** Opening MATERIAL FOR THIS TASK block **

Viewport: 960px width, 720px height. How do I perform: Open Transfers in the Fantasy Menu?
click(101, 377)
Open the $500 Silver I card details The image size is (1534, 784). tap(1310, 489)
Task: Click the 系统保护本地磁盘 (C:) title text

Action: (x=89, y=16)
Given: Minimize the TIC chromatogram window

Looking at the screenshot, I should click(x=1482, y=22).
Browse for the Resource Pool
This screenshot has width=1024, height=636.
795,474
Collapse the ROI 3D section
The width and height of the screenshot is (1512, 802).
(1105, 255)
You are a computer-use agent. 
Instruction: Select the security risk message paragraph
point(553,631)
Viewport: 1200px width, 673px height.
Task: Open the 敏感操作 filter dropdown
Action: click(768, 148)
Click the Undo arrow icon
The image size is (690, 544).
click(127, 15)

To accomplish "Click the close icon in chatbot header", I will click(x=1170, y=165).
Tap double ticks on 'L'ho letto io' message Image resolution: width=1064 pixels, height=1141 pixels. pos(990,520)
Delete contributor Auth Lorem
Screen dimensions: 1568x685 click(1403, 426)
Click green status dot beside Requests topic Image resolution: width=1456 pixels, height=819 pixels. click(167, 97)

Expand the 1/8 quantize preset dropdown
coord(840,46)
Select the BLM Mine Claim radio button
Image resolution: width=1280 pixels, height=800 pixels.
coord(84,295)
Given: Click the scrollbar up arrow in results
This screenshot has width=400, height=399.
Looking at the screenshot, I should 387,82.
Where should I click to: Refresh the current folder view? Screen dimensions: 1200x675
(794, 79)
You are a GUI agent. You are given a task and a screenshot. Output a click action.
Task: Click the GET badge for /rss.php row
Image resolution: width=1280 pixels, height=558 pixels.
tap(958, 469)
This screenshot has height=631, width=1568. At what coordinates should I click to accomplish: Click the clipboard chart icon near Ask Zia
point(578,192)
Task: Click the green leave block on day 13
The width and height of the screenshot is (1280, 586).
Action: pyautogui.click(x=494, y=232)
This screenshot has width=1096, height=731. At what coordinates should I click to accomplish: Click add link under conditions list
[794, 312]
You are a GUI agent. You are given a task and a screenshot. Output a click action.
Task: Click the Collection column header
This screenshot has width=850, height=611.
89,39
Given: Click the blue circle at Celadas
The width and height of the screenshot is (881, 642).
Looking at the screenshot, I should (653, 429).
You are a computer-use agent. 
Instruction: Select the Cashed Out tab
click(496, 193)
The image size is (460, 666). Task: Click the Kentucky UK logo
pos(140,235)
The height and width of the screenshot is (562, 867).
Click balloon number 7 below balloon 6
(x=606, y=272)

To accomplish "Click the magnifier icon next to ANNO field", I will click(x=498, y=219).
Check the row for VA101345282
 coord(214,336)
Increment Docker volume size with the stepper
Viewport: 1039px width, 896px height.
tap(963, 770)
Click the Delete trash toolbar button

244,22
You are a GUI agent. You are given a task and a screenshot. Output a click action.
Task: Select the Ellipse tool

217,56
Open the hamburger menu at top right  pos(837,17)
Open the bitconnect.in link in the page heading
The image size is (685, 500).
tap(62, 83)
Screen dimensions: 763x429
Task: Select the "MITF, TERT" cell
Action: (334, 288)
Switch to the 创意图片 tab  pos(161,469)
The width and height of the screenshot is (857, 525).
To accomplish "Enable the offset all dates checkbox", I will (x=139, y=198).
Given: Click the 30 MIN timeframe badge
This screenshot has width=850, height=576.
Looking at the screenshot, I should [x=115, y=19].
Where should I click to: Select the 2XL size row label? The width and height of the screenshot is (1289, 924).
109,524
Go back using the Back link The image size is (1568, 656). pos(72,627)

** Closing MATERIAL FOR THIS TASK block **

» **PROBLEM REQUIREMENTS**
In the entries above, how many lines hold the word "arrow"? State the number only.

» **RESULT**
2